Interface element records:
++++

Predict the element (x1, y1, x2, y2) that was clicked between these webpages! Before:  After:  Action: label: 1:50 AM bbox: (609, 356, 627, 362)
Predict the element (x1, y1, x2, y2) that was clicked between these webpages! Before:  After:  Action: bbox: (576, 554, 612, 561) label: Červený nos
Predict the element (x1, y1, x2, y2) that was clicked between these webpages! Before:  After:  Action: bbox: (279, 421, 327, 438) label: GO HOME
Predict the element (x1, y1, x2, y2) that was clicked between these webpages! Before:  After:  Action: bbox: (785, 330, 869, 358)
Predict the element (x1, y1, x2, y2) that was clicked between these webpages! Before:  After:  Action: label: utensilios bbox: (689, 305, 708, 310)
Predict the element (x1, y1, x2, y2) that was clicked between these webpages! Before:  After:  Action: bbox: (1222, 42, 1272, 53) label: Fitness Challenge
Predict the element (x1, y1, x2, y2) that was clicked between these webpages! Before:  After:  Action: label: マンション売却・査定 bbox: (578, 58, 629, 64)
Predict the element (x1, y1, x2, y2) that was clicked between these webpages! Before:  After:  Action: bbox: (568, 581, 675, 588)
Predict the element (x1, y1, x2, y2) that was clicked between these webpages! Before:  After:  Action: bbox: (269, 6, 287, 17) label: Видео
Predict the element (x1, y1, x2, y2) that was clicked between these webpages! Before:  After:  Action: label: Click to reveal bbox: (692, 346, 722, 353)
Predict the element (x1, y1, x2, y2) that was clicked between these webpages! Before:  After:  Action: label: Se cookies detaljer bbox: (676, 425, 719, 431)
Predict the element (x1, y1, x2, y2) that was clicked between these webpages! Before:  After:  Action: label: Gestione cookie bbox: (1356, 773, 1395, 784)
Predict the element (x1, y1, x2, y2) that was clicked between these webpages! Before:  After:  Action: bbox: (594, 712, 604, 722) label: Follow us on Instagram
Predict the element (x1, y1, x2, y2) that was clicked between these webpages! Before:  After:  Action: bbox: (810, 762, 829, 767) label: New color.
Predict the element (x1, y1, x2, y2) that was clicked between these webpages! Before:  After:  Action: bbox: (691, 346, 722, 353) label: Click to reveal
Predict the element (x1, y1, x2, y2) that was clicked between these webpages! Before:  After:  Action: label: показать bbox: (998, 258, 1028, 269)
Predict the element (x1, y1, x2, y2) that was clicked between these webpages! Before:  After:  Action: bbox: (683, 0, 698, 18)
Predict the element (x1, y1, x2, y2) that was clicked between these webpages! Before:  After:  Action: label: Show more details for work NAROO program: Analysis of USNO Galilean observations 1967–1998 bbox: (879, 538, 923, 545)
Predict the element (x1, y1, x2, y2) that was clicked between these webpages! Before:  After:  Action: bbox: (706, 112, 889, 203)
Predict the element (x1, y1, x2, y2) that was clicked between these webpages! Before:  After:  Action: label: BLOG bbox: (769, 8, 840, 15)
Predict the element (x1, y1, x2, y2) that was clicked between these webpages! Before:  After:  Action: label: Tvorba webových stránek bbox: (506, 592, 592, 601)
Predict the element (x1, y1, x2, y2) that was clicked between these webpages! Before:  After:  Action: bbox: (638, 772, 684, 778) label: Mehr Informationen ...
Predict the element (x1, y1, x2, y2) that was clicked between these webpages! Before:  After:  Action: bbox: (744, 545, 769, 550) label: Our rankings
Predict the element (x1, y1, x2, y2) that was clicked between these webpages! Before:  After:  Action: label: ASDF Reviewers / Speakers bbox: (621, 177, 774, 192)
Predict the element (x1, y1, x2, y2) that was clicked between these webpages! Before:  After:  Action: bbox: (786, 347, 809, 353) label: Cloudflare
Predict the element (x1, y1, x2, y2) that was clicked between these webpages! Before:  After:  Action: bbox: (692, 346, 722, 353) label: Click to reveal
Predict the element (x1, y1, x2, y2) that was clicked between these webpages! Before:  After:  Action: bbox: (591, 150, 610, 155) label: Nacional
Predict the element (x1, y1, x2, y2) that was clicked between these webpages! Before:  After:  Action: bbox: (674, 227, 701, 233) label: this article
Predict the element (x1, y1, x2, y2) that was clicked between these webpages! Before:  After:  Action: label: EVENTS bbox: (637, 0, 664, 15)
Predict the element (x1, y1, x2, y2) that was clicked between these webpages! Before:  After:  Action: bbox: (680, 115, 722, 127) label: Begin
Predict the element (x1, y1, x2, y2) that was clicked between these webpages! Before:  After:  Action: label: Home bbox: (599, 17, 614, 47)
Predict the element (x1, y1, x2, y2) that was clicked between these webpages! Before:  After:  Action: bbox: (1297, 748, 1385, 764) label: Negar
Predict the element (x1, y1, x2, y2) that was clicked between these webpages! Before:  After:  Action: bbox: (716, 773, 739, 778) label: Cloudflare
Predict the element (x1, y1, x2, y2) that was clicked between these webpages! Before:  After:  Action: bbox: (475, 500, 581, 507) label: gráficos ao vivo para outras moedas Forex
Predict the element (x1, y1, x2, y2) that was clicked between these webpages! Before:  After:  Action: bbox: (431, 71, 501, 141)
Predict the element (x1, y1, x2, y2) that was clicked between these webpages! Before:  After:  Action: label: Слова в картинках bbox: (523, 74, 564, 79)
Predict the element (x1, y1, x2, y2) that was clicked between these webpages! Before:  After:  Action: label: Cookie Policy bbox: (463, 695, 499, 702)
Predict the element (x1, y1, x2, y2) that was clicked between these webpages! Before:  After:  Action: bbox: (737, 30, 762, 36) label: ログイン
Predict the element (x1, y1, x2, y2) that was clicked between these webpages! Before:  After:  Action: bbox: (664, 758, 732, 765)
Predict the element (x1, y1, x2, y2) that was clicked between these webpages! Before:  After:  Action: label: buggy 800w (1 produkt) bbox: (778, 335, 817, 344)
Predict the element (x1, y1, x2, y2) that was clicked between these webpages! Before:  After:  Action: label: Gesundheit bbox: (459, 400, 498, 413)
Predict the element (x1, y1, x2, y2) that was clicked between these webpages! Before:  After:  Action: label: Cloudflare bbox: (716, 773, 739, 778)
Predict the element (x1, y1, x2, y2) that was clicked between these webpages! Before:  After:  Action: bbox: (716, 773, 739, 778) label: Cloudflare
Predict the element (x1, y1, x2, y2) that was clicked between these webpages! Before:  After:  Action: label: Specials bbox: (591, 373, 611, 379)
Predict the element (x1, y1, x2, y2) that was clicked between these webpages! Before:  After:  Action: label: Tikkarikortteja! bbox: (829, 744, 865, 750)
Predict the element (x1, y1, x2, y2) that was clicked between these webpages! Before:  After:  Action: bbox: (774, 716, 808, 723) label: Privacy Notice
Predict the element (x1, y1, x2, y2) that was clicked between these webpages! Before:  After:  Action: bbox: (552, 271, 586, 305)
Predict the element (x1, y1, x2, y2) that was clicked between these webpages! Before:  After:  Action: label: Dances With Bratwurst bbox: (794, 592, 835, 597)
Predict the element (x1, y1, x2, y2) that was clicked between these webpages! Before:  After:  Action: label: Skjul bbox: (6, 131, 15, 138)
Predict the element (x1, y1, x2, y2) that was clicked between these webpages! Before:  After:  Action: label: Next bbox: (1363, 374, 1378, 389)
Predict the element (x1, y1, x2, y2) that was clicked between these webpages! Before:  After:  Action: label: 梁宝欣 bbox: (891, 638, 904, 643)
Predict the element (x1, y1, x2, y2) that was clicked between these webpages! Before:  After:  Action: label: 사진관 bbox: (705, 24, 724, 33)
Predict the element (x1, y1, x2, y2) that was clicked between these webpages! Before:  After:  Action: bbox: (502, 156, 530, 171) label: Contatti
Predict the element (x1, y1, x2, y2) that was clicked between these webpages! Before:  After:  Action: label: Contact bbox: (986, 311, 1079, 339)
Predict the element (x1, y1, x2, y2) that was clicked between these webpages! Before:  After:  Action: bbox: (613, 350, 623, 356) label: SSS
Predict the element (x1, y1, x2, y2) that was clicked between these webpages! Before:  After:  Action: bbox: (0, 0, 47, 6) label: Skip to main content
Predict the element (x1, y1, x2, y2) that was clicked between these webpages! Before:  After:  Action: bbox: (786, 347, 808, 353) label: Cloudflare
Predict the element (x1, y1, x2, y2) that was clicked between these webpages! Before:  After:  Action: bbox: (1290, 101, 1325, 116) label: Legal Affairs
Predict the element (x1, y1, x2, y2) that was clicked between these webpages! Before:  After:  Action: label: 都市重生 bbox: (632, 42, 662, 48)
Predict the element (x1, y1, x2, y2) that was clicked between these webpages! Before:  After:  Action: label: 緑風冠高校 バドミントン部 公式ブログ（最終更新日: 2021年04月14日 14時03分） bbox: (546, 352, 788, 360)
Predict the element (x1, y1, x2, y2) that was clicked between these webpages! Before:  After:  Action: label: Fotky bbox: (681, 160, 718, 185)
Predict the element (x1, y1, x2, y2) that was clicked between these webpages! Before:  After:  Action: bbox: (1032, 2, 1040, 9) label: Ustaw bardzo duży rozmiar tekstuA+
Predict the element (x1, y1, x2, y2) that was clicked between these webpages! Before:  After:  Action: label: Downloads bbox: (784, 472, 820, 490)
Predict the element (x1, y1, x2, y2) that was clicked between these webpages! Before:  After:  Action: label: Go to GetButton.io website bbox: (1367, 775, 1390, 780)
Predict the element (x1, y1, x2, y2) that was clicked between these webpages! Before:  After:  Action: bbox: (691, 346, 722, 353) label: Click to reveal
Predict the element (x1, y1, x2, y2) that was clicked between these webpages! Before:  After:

++++

**Request:**
List every line in the lines above that contains the word "Cloudflare".

**Output for this task:**
Predict the element (x1, y1, x2, y2) that was clicked between these webpages! Before:  After:  Action: bbox: (786, 347, 809, 353) label: Cloudflare
Predict the element (x1, y1, x2, y2) that was clicked between these webpages! Before:  After:  Action: bbox: (716, 773, 739, 778) label: Cloudflare
Predict the element (x1, y1, x2, y2) that was clicked between these webpages! Before:  After:  Action: label: Cloudflare bbox: (716, 773, 739, 778)
Predict the element (x1, y1, x2, y2) that was clicked between these webpages! Before:  After:  Action: bbox: (716, 773, 739, 778) label: Cloudflare
Predict the element (x1, y1, x2, y2) that was clicked between these webpages! Before:  After:  Action: bbox: (786, 347, 808, 353) label: Cloudflare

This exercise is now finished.